Spain and Italy have extended the ban on short selling of stocks of banking and insurance in force since August due to volatile market, capital market regulator ESMA European Union said on Wednesday (09/28/2011).
“The action in close collaboration and discussion following the evaluation conducted under the coordination of ESMA, Spanish and Italian regulators have decided to extend the ban because it will expire on 30 September,” said European inspectors.

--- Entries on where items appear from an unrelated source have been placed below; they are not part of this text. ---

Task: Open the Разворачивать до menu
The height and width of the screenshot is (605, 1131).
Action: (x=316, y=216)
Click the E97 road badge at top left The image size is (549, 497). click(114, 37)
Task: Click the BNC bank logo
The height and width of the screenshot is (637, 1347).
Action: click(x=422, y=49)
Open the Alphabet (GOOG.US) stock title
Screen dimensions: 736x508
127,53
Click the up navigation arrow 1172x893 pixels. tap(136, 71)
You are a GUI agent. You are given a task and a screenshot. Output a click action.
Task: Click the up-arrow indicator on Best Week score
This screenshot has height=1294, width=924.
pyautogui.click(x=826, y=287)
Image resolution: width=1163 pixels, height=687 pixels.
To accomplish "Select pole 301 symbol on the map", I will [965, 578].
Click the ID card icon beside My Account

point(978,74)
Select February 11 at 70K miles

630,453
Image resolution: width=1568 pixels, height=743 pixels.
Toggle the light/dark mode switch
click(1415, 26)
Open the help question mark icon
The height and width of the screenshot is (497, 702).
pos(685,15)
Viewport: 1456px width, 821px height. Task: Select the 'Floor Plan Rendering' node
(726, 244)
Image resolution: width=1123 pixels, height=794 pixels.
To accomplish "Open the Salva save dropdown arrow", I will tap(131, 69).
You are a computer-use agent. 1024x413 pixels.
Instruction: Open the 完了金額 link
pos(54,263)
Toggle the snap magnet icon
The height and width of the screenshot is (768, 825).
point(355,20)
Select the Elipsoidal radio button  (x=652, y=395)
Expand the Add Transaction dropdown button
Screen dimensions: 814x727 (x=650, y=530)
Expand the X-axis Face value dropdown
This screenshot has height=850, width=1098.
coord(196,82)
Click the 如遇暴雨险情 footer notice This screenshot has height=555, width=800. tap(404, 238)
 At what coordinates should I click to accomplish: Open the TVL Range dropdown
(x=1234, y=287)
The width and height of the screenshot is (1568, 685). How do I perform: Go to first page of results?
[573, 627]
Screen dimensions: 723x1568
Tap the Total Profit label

Meanwhile, the French market regulator AMF confirmed, banned short selling of 10 stocks will remain in place until November 11. They will continue to monitor the market and its development and may decide to revoke the ban if market conditions allow.
ESMA can only recommend that the national market authorities to take action.
In short selling stocks, investors are essentially betting that prices will fall. They borrow shares from a broker, sell it, and then buy it back at a cheaper price is expected to pocket the difference.
Supporters claim this way, the practice of allowing investors to hedge risk, but critics say it only adds to the pressure drop in a falling market and no real purpose beyond helping speculative trading for short term gains. This practice was temporarily banned in many countries at the top of the global economic crisis.
A ban imposed last year only by the German financial regulator, without informing other countries of the Group of 20 (G-20), sparked outrage European partners, Berlin, and rattled markets around the world.